--- Data section Enclosed Below ---
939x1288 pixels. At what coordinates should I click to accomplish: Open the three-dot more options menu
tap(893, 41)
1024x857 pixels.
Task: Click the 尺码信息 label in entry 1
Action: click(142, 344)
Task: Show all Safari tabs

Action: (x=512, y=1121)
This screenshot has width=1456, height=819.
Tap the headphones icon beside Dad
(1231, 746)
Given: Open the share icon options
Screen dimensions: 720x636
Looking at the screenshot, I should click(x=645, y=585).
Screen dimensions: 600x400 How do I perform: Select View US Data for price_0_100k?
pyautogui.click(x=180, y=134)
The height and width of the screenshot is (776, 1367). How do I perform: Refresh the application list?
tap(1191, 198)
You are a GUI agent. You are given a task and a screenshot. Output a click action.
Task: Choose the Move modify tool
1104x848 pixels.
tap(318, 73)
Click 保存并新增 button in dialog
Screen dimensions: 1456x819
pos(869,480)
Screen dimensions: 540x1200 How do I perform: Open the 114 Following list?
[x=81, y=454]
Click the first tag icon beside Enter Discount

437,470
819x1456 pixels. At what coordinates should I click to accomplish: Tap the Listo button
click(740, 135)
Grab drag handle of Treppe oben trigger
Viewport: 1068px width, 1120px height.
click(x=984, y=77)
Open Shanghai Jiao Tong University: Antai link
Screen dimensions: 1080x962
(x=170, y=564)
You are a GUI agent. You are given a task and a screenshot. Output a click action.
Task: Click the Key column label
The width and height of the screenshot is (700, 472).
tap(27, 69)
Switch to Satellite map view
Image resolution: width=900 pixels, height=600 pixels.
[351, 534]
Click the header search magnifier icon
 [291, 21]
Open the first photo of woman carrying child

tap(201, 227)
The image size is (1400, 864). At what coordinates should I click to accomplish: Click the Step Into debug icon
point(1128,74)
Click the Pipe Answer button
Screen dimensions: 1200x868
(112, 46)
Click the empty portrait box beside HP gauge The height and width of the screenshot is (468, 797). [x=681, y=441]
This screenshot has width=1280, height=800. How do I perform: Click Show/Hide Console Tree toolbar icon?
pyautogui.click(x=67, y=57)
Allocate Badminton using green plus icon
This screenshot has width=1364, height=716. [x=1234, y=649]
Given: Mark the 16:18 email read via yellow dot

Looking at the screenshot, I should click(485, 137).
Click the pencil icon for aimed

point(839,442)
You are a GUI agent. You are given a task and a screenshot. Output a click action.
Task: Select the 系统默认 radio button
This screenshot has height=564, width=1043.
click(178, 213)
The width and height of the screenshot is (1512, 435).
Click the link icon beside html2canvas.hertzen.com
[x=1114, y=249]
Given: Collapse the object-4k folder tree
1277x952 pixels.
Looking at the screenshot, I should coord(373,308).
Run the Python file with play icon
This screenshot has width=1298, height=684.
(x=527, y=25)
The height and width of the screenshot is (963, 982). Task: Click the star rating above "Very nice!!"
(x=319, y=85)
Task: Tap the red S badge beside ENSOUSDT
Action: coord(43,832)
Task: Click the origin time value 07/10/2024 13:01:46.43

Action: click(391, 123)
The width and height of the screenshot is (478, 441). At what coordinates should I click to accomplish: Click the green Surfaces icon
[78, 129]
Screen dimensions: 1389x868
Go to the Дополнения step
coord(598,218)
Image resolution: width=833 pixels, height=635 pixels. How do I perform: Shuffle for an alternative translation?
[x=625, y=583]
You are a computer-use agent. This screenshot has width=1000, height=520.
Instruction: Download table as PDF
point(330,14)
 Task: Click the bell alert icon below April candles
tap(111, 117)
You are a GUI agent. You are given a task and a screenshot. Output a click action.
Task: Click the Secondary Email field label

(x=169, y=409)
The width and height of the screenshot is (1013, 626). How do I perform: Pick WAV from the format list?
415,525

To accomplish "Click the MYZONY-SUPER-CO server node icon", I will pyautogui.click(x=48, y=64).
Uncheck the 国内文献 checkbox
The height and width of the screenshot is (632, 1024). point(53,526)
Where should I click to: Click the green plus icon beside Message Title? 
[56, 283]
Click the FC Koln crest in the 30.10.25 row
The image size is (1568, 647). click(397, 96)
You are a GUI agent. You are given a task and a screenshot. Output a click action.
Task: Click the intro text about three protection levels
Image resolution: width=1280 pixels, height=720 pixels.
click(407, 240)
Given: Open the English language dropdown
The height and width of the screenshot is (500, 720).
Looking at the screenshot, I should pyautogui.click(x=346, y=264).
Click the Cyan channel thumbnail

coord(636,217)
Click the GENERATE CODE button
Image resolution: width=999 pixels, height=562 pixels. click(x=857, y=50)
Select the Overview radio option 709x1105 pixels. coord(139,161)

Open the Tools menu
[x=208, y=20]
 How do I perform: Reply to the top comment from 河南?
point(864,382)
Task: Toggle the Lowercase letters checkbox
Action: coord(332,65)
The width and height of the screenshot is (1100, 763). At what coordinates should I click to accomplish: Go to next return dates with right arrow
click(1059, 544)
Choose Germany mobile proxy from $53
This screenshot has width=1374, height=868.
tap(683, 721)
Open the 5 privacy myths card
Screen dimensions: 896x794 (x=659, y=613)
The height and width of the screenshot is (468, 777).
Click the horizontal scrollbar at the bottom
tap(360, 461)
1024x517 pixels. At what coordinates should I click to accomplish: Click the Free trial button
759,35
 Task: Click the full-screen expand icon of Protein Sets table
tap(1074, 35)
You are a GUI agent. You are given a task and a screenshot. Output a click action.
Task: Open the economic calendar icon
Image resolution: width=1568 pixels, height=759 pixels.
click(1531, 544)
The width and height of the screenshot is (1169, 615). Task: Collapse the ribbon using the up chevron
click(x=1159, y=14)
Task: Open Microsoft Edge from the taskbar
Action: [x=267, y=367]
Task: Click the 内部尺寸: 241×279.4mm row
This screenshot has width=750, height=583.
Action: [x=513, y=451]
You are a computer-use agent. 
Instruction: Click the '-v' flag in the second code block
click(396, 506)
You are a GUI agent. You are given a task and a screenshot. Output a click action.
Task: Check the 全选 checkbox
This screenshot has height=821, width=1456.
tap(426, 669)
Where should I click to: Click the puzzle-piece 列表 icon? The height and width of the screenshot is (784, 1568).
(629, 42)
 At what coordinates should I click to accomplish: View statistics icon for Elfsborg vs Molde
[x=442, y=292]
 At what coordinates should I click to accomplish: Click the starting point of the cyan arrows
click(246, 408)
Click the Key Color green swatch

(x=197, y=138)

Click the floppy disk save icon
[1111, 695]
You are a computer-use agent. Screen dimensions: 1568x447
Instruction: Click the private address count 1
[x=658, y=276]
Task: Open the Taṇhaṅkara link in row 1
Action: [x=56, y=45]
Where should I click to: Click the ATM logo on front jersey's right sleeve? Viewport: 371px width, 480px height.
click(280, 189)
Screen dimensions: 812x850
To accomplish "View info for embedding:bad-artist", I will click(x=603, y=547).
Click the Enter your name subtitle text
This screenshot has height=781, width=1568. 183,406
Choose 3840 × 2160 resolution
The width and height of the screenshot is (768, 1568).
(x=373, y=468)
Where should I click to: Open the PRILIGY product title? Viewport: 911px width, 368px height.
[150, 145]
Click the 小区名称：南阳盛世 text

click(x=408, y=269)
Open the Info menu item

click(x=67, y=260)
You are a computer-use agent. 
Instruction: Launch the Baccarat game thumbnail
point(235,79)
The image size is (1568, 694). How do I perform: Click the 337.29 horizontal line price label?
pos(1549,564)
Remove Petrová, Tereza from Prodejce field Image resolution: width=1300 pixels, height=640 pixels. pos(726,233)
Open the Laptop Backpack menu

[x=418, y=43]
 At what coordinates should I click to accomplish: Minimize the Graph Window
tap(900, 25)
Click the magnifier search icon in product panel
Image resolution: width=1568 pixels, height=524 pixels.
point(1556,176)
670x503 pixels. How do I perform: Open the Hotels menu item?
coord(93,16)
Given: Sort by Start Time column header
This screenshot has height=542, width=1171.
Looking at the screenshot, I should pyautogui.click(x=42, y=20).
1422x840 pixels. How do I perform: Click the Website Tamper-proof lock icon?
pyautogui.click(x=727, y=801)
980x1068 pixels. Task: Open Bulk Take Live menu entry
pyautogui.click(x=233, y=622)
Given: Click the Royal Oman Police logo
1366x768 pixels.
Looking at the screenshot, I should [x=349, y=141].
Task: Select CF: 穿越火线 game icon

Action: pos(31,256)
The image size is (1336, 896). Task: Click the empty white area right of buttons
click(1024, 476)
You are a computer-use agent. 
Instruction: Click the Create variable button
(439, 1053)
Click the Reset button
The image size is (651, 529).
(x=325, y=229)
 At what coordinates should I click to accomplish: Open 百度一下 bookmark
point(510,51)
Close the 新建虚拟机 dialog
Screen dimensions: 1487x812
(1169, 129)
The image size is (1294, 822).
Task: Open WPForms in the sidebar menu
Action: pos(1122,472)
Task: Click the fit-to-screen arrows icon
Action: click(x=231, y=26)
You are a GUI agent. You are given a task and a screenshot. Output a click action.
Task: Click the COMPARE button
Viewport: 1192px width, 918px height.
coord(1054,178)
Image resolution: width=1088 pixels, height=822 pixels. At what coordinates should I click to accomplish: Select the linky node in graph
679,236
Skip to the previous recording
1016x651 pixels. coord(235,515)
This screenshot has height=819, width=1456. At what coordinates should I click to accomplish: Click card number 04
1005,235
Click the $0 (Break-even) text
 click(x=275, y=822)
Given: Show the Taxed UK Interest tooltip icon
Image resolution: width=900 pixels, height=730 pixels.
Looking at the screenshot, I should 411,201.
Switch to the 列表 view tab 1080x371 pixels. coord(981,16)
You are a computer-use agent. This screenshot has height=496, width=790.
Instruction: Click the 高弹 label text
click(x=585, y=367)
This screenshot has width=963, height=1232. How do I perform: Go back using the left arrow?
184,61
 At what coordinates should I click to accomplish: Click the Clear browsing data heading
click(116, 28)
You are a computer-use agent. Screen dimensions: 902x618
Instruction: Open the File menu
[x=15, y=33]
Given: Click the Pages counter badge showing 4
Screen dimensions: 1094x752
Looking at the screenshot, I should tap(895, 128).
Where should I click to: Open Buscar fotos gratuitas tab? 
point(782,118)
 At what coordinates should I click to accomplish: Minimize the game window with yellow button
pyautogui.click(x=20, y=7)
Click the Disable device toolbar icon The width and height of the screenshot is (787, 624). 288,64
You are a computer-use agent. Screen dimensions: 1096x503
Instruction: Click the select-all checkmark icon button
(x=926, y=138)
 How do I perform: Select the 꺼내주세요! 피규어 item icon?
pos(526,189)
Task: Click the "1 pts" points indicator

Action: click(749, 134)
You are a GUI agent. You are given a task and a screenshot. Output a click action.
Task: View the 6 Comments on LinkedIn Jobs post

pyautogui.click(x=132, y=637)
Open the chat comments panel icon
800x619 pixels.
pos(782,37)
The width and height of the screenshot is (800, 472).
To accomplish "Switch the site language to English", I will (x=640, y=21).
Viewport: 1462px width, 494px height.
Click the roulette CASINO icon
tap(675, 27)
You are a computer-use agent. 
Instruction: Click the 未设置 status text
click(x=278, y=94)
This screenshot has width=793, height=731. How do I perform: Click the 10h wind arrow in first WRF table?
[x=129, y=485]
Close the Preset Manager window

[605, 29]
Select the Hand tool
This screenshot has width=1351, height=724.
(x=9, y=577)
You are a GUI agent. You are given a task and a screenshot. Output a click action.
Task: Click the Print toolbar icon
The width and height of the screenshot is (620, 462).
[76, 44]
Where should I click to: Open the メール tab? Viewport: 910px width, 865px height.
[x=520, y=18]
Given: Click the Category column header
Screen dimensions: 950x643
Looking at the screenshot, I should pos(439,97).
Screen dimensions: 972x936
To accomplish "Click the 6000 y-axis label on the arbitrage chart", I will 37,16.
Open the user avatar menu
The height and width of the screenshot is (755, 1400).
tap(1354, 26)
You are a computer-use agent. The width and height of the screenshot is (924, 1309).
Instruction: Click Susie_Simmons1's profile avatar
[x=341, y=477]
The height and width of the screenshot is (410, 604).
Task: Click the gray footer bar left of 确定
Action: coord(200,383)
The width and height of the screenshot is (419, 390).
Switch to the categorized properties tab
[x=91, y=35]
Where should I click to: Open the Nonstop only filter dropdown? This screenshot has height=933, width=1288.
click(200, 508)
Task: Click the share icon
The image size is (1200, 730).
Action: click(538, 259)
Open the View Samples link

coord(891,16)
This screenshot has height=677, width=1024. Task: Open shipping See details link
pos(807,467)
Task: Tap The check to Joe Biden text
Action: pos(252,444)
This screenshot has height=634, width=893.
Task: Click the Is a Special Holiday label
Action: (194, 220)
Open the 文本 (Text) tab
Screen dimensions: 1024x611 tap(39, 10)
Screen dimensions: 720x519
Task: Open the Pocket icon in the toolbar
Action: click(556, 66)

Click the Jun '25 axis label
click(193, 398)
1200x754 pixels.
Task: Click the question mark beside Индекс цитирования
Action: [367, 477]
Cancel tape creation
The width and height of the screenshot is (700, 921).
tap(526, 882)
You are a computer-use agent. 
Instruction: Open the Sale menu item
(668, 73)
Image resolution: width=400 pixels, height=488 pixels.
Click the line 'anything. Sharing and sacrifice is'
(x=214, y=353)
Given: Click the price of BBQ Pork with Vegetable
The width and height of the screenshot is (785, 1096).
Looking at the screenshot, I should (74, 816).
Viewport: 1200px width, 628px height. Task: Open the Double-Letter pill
--- End of Enclosed Data section ---
→ Task objective: Could you retype exactly the lines above, starting at the line that contains "How do I perform: Reply" and ending at the line that contains "Task: Open the economic calendar icon", and nothing more?

→ Answer to the exercise:
 How do I perform: Reply to the top comment from 河南?
point(864,382)
Task: Toggle the Lowercase letters checkbox
Action: coord(332,65)
The width and height of the screenshot is (1100, 763). At what coordinates should I click to accomplish: Go to next return dates with right arrow
click(1059, 544)
Choose Germany mobile proxy from $53
This screenshot has width=1374, height=868.
tap(683, 721)
Open the 5 privacy myths card
Screen dimensions: 896x794 (x=659, y=613)
The height and width of the screenshot is (468, 777).
Click the horizontal scrollbar at the bottom
tap(360, 461)
1024x517 pixels. At what coordinates should I click to accomplish: Click the Free trial button
759,35
 Task: Click the full-screen expand icon of Protein Sets table
tap(1074, 35)
You are a GUI agent. You are given a task and a screenshot. Output a click action.
Task: Open the economic calendar icon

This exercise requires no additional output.